There are lots of NFT communities out there and all have a different approach to giving value to their members, some share revenue, support charitable causes or create branded content. In fact, the creators of the Bored Ape Yacht Club (pictured above) recently signed with a Hollywood talent agency.
Most NFT developers also offer commercial rights to the NFT you purchase, so you could even license it out.
Generative art and digital art are also popular types of NFTs. Those are more akin to traditional art collecting in that the value is derived from aesthetics and exclusivity. Generative art is typically produced programmatically in limited runs while digital art is frequently created by an artist or photographer and may be only a single piece.
You may be wondering, what are NFTs going to do in the future? Well, given the early promise it’s hard to say (think of the internet in the ‘90s). They could offer you access to virtual clubs, serve as event tickets, offer partial ownership in a professional athlete’s career, allow you to easily earn money by playing a video game—the possibilities are nearly endless.

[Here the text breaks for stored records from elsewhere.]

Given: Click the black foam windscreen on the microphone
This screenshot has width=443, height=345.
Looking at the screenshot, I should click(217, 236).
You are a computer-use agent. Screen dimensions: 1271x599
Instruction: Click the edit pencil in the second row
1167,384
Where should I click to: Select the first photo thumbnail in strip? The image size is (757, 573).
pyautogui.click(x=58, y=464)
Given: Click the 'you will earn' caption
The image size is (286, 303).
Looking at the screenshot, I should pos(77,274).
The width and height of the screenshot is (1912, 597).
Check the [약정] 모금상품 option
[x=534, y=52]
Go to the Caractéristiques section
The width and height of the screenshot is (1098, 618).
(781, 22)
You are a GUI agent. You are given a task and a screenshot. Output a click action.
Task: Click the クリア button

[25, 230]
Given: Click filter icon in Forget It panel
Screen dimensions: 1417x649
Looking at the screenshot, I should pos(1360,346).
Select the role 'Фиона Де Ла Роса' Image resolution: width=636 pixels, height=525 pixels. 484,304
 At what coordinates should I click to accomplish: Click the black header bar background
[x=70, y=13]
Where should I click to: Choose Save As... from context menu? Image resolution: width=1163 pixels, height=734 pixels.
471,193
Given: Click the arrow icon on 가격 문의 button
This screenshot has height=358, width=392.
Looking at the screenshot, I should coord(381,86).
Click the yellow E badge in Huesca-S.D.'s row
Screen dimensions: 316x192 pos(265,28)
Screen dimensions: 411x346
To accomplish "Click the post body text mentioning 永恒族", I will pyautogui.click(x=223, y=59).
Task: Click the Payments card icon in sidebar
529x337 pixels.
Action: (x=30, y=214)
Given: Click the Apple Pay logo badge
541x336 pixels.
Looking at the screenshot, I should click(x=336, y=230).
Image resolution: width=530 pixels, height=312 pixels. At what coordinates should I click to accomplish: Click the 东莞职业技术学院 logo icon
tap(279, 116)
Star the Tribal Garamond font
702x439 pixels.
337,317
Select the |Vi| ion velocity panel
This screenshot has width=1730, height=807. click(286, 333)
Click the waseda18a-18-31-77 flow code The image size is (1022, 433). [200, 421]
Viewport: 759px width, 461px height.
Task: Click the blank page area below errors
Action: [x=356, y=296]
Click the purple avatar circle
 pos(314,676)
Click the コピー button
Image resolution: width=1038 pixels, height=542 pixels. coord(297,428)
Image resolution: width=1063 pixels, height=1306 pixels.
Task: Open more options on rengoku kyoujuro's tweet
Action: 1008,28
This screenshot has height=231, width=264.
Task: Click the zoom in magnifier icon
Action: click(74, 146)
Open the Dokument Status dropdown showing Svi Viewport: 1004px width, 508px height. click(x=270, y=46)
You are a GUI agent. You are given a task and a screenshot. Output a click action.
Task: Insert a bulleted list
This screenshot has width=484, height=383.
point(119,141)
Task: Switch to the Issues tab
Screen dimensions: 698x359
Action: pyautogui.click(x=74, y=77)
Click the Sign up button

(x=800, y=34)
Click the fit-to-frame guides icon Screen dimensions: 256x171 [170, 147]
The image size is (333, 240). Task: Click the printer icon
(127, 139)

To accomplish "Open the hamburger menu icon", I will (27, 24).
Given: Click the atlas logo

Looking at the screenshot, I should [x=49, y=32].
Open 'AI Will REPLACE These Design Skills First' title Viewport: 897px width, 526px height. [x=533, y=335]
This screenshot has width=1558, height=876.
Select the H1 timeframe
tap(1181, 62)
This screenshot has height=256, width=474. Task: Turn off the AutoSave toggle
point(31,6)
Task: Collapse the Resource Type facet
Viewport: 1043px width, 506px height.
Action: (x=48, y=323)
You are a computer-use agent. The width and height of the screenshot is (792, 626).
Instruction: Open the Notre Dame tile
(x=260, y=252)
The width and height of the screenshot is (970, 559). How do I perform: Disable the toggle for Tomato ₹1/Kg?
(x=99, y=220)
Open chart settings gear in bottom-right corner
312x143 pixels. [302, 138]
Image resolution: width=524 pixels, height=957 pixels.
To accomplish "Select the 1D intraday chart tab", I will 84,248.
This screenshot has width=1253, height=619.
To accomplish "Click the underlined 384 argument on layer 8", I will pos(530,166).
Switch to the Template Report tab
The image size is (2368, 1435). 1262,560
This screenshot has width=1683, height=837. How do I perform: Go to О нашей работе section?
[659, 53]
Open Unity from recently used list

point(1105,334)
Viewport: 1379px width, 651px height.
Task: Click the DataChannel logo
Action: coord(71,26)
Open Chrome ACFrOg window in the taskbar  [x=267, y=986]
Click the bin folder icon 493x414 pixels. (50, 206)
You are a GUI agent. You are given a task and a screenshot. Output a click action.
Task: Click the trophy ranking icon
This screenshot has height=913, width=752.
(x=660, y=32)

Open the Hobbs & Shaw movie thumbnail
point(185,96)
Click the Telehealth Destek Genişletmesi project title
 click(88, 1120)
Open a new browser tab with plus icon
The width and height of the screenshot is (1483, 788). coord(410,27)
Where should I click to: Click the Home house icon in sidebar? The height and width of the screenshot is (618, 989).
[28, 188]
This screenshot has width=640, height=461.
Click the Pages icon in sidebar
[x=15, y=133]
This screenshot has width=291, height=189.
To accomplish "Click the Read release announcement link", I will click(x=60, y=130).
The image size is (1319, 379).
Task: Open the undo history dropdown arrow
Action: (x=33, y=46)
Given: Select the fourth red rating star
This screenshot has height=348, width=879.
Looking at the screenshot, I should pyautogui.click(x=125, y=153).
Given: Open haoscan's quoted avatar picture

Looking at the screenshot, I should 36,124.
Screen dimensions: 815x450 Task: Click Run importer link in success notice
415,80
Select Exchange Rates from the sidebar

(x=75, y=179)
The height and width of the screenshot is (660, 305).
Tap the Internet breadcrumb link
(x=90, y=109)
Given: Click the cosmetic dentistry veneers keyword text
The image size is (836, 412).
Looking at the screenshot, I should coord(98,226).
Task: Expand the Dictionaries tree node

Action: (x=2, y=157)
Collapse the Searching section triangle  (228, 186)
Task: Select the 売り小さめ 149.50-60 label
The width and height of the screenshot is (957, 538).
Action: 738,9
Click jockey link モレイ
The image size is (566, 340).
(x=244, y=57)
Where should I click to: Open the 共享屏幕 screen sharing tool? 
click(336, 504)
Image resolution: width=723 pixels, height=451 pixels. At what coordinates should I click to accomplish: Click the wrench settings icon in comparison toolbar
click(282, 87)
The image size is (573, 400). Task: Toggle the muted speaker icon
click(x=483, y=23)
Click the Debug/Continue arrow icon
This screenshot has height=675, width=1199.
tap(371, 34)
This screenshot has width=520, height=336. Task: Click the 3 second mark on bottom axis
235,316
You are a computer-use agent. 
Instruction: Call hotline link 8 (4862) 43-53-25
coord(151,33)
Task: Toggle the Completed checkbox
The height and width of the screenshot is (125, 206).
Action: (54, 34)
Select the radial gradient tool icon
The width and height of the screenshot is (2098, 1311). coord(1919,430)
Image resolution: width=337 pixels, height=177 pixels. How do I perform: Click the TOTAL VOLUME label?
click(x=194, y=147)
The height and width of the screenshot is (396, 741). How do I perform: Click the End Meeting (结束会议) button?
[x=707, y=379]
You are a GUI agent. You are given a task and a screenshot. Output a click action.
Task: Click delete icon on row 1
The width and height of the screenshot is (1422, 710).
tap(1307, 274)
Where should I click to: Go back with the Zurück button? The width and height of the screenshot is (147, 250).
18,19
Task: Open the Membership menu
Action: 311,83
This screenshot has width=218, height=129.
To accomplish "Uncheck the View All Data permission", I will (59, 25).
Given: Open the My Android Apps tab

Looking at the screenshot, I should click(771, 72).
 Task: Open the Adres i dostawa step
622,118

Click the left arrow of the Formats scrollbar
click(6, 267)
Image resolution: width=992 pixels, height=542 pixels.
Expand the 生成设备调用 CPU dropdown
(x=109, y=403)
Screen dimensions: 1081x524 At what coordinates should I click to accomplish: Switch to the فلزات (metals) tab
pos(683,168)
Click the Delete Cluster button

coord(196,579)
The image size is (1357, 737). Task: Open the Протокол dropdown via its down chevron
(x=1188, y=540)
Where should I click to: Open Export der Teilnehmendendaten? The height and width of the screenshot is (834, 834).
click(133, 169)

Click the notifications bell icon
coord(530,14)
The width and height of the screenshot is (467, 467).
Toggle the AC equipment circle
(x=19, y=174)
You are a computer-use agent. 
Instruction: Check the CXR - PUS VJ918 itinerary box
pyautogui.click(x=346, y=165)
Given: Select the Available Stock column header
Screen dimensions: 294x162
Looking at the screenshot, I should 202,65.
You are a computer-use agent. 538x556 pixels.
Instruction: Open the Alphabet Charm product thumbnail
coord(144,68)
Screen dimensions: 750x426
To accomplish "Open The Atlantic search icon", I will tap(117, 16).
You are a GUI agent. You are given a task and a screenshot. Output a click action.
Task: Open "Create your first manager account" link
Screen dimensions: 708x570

Importantly though, blockchain technology offers the possibility for users to own (and profit from) their digital presence, as opposed to current internet technologies like Facebook and Twitter where companies profit from their users.
Now, what are NFTs’ downsides? As mentioned above, this is very reminiscent of the early days of the internet, and 90%+ of NFT projects will likely fail and crash. The barrier to entry is also high for new participants in the space. You need to buy cryptocurrency and set up a digital wallet before you can even start shopping for an NFT. If you’re using OpenSea, one of the most rapidly growing marketplaces, you’re also going to face high transaction fees because of how it proves ownership.
If you’re buying an NFT you shouldn’t invest more than you’re willing to lose and you should consider putting small amounts in different projects that either have mission statements that align with your values or whose art speaks to you, something that, even if it became worthless, you’d be happy to own.
Have you considered trying to buy NFTs or have you purchased them? Why or why not?